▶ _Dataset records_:
* * * * * * *

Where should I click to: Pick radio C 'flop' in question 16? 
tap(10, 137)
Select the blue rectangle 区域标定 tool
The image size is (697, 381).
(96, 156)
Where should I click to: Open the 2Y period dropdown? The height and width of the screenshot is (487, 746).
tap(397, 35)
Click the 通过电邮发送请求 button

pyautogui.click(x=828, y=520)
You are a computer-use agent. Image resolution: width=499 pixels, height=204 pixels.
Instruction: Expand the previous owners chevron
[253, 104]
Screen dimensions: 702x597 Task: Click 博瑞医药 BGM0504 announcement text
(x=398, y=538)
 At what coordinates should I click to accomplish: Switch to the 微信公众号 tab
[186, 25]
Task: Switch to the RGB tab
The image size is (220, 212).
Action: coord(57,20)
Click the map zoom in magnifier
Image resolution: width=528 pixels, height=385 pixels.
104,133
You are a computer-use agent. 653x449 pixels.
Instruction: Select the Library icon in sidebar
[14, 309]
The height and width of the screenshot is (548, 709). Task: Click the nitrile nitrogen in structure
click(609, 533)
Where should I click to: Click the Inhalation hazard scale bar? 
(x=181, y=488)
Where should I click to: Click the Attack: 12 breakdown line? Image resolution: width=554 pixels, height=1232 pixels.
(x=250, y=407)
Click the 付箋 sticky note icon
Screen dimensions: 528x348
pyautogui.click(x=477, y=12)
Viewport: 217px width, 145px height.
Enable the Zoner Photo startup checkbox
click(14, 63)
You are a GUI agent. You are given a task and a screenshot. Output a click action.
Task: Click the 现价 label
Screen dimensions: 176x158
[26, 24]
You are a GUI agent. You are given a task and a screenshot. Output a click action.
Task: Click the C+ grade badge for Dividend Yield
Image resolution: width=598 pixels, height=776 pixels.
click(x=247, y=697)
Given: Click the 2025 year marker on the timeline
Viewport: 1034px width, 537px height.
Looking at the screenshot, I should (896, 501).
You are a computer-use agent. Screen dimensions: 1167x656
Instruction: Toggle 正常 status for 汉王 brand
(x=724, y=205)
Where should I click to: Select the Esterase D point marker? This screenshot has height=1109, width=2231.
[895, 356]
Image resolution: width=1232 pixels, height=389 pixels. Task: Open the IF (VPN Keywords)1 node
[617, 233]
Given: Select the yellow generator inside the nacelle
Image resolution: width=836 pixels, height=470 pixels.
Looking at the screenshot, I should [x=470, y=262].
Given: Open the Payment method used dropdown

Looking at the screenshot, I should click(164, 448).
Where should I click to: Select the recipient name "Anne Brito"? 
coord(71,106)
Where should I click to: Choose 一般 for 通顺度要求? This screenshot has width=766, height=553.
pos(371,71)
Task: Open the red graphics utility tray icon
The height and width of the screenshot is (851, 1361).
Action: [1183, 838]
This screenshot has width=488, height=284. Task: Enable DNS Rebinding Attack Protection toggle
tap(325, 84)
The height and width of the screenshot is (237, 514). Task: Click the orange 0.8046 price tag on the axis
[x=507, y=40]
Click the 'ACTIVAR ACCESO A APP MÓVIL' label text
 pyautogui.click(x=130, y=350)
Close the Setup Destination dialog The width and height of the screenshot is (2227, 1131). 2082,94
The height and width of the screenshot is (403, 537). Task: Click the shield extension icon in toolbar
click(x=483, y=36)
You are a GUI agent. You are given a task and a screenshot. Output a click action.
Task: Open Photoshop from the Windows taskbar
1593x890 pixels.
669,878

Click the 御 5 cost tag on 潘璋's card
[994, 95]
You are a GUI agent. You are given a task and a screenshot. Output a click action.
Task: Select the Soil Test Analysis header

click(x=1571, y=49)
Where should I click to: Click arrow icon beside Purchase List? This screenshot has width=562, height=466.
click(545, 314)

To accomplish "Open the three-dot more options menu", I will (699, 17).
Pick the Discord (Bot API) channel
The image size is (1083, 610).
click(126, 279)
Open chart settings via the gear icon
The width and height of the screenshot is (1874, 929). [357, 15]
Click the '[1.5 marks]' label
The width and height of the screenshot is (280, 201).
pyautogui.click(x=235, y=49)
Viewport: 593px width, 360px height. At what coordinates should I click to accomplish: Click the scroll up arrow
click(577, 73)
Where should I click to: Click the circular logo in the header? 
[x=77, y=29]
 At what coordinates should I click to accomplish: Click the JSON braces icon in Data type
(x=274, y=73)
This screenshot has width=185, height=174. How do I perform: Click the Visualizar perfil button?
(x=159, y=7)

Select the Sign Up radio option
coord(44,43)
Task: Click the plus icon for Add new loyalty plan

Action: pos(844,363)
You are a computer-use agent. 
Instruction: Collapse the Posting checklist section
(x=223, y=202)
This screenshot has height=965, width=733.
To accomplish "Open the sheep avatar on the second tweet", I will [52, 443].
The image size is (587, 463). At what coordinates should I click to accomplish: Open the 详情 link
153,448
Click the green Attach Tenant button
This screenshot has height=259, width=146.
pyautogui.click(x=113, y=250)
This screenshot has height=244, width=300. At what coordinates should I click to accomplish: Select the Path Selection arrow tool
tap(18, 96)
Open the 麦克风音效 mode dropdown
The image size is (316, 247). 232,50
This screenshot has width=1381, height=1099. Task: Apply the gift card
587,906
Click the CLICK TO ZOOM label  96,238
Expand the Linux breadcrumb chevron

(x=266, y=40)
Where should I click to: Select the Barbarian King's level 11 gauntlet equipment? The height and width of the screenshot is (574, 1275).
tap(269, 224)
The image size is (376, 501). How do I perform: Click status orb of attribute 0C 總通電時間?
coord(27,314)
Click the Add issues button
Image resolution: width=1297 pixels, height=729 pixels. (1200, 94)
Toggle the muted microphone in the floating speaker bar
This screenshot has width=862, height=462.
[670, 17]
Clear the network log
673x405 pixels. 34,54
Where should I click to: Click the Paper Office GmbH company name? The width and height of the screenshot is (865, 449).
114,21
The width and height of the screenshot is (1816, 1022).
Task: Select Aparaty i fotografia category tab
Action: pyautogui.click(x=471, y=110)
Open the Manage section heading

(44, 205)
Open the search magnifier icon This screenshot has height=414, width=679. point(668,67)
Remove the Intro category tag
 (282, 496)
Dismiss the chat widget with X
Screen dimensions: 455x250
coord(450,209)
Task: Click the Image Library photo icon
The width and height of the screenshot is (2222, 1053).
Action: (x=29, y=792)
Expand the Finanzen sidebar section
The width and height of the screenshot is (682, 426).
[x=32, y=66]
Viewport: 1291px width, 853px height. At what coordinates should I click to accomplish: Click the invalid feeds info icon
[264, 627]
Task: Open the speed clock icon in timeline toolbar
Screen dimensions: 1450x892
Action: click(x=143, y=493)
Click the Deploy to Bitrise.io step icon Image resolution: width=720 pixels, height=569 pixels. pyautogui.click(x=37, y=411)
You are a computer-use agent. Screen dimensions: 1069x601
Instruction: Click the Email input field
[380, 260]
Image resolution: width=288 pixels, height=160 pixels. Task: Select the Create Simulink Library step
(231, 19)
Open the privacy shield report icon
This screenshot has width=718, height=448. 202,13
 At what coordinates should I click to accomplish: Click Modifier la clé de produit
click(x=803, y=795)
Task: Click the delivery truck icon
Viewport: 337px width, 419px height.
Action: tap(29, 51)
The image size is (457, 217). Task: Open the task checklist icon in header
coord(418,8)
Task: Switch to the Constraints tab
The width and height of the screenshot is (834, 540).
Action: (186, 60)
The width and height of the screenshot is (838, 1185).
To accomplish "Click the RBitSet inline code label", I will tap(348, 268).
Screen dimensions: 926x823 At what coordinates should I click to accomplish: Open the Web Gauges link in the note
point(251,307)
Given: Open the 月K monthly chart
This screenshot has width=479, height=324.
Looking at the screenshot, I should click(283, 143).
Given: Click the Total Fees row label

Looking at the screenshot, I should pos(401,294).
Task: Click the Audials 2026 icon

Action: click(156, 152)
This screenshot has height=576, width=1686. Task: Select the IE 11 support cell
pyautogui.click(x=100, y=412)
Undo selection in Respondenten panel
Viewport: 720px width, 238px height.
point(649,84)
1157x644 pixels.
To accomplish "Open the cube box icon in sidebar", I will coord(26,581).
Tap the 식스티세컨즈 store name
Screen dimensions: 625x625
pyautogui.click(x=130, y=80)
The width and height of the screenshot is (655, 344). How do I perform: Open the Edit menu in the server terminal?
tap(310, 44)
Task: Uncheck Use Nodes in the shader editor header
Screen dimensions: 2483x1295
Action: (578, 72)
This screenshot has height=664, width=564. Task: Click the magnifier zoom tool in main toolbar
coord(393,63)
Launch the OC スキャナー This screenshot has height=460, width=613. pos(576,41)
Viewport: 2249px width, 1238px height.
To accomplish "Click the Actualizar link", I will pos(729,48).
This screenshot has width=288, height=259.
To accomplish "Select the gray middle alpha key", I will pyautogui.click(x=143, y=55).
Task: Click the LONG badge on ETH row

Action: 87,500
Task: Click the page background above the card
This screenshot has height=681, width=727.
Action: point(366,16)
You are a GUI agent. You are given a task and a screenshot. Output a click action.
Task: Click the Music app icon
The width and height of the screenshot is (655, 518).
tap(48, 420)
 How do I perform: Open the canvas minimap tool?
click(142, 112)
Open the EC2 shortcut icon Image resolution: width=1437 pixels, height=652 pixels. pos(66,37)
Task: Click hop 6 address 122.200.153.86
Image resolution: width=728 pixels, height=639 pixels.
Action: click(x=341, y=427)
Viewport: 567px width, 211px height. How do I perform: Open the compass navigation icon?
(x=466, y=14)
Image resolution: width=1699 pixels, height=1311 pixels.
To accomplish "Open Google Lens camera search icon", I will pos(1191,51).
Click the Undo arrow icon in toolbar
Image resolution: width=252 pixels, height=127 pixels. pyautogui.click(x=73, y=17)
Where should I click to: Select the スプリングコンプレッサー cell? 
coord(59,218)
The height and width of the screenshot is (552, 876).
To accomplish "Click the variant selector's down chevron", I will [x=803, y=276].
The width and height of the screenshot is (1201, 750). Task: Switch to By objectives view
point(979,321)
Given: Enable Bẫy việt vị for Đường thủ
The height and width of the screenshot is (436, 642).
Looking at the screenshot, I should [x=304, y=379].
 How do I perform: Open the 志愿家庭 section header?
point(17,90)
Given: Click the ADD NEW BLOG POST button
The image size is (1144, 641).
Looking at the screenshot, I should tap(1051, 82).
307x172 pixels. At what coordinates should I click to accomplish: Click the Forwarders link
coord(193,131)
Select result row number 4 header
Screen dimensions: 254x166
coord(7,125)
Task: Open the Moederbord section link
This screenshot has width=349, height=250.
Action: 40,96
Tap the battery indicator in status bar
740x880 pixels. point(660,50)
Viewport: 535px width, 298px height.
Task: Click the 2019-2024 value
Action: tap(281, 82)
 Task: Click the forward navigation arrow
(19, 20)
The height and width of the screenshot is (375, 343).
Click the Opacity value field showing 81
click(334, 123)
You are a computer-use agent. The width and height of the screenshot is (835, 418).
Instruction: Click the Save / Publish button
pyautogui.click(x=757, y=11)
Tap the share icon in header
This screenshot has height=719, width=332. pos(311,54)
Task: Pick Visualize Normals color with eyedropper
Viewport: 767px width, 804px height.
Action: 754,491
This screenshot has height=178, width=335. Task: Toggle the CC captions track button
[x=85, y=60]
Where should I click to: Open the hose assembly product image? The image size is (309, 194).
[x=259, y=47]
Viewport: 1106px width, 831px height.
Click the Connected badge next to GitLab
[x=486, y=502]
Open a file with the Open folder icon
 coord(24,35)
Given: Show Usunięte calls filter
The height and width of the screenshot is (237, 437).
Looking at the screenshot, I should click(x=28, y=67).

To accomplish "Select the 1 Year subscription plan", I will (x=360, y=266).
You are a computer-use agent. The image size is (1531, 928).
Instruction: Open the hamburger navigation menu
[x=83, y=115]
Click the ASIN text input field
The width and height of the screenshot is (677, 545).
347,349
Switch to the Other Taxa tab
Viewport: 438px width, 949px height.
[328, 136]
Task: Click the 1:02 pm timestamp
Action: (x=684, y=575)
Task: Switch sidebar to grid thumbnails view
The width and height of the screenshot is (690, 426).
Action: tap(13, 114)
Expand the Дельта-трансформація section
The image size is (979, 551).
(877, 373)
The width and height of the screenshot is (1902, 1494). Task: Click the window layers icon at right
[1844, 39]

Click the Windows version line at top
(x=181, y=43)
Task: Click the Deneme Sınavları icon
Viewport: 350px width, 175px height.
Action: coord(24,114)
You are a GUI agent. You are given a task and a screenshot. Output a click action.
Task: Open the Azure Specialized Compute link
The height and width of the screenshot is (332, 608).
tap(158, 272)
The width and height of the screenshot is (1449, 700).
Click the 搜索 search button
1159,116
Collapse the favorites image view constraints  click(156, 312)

* * * * * * *

▶ _Challenge_: Rewrite the material from the line with "Click the 'ACTIVAR" to the line with "Close the Setup", switching "dialog" to "window" and leaving everything else the same. Return only those lines.

▶ _Answer to the problem_:
Click the 'ACTIVAR ACCESO A APP MÓVIL' label text
 pyautogui.click(x=130, y=350)
Close the Setup Destination window The width and height of the screenshot is (2227, 1131). 2082,94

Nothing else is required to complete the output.